(Saved data entries)
* start *

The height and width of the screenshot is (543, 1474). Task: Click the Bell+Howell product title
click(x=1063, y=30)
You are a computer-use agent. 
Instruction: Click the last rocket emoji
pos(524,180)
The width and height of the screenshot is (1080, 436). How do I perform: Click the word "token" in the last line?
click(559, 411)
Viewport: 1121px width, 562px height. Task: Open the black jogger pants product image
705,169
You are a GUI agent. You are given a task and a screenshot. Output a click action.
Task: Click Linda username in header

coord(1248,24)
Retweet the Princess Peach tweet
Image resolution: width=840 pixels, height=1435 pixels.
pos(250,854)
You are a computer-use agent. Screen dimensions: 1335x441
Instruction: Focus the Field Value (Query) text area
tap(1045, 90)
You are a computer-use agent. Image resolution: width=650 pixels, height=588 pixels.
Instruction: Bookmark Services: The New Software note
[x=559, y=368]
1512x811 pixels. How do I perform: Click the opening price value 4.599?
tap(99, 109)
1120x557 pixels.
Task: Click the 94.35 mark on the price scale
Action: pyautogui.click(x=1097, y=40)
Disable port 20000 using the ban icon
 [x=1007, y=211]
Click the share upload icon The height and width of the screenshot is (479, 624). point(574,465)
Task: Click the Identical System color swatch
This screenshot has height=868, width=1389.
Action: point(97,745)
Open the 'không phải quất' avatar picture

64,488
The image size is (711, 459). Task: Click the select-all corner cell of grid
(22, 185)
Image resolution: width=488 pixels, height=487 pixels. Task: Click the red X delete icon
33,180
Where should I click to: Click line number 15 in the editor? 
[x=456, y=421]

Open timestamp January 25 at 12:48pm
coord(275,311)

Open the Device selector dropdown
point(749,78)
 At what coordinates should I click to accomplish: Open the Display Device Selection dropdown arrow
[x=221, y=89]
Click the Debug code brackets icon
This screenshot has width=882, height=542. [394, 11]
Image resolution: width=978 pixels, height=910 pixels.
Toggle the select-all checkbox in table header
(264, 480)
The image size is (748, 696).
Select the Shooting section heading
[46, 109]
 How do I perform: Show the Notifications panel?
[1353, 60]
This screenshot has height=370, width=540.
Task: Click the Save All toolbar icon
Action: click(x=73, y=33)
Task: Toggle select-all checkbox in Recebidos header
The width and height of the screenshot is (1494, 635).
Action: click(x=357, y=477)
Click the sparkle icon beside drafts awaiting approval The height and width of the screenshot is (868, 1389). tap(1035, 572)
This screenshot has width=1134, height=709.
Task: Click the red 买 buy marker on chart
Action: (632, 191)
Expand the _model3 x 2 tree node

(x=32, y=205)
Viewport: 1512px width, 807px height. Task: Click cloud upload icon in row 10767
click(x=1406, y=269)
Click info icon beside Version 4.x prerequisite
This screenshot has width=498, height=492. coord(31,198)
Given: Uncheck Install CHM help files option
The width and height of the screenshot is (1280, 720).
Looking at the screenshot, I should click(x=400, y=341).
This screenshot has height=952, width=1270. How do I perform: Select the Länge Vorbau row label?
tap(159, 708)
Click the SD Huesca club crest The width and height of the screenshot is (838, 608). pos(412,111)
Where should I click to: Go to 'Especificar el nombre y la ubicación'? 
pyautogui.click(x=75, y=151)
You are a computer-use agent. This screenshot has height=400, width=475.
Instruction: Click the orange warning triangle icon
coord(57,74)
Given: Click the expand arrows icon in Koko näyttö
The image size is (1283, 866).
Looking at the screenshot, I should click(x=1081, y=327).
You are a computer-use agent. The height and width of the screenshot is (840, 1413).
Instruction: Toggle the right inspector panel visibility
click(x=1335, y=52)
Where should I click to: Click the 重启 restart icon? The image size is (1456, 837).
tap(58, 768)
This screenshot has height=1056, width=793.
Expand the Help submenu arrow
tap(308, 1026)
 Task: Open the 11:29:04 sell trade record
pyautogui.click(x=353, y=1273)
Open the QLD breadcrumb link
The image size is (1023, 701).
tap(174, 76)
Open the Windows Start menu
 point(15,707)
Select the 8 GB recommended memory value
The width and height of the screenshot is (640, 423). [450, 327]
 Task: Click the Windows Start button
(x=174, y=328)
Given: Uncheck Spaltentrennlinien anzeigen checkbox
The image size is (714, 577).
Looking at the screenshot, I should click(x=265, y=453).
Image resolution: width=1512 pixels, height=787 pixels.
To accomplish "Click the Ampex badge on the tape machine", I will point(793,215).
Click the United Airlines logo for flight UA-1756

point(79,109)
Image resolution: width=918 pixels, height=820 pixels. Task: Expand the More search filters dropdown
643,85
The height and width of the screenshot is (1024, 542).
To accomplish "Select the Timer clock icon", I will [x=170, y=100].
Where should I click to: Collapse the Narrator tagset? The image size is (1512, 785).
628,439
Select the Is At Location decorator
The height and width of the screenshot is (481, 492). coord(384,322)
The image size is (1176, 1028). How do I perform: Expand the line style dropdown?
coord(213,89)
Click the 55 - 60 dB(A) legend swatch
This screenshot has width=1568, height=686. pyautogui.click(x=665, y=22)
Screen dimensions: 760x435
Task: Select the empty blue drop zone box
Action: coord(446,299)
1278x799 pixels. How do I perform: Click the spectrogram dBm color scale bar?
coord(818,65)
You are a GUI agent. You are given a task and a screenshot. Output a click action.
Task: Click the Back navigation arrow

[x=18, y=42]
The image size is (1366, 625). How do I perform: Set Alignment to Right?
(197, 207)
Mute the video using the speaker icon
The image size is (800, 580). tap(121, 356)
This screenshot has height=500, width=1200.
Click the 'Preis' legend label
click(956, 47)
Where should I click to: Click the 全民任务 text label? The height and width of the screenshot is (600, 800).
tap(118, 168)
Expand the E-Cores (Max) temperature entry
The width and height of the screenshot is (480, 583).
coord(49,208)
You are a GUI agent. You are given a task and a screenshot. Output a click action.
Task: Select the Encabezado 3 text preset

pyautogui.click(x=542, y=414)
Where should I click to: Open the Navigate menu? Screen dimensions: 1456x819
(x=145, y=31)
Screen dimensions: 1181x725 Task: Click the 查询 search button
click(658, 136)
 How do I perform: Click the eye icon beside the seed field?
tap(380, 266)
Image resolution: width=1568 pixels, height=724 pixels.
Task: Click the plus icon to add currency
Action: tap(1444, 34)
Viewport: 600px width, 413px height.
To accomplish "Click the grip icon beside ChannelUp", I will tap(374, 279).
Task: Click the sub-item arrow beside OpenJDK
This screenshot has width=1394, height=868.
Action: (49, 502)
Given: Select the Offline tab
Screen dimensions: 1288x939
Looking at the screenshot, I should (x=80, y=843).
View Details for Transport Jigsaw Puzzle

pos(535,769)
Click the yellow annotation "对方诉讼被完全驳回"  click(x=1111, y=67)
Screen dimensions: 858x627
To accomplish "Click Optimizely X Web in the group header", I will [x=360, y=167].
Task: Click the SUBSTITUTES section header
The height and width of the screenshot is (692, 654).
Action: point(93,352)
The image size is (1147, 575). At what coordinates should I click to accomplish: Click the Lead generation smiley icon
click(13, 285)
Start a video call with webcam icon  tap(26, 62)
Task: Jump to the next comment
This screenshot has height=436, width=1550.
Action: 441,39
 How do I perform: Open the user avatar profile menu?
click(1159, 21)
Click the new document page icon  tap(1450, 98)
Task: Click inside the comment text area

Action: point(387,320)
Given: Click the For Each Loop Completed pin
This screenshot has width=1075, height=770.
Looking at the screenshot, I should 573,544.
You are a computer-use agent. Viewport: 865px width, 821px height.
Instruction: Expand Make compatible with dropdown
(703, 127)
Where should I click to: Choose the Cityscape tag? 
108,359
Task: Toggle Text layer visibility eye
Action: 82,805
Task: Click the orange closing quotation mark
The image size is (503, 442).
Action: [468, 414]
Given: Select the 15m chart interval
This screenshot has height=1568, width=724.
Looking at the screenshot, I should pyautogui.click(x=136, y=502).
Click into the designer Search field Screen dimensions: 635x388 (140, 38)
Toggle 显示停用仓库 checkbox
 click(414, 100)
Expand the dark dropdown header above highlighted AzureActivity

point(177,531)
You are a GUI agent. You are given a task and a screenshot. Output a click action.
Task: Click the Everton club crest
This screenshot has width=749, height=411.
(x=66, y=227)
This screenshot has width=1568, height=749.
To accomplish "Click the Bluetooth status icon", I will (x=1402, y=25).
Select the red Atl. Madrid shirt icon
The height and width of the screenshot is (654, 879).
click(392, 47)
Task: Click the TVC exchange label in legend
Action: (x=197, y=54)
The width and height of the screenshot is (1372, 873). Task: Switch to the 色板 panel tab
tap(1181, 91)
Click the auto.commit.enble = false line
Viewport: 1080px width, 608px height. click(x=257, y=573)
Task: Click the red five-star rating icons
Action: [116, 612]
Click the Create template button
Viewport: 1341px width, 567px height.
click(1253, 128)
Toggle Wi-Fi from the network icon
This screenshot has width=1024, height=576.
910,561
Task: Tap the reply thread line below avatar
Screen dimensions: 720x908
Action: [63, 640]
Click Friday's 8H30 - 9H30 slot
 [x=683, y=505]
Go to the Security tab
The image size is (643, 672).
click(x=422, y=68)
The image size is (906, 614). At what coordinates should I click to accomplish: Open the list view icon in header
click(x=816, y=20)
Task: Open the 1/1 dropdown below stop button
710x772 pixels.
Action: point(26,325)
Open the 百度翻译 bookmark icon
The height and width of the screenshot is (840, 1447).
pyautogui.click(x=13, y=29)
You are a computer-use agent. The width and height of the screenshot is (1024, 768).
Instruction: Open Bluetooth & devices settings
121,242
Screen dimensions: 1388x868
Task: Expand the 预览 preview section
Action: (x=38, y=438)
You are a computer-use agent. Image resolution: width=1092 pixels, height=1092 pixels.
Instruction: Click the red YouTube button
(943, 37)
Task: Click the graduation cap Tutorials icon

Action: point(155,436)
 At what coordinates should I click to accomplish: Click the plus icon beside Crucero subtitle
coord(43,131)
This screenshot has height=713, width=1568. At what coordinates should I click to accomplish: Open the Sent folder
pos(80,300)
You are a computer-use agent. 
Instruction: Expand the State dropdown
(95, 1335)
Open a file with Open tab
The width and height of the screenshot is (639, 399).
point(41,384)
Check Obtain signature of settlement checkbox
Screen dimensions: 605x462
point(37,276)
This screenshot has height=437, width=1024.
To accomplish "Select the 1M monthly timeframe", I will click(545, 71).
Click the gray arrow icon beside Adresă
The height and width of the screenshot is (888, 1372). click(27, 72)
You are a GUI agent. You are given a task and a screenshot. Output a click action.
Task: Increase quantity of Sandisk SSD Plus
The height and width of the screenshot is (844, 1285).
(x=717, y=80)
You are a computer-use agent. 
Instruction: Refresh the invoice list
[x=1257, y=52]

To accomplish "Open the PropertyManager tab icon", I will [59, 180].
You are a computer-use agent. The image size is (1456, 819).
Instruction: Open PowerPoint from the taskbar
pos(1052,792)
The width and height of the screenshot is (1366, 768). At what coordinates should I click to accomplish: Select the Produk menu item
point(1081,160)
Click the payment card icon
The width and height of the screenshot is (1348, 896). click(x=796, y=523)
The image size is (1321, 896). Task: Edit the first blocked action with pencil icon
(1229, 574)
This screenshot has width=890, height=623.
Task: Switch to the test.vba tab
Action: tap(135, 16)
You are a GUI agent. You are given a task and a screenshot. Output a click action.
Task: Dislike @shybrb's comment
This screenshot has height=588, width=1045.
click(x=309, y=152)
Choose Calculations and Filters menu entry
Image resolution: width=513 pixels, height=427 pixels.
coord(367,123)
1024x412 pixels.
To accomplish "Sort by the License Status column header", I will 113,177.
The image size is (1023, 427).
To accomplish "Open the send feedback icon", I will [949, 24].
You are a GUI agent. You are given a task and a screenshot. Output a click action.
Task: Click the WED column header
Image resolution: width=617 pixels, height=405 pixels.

* end *

• [What to produce]:
Copy the lines of the material word for word, starting at the line containing "Where should I click to: Go" and ending at the line containing "coord(57,74)", with both of those lines included.

• [Solution to the problem]:
Where should I click to: Go to 'Especificar el nombre y la ubicación'? 
pyautogui.click(x=75, y=151)
You are a computer-use agent. This screenshot has height=400, width=475.
Instruction: Click the orange warning triangle icon
coord(57,74)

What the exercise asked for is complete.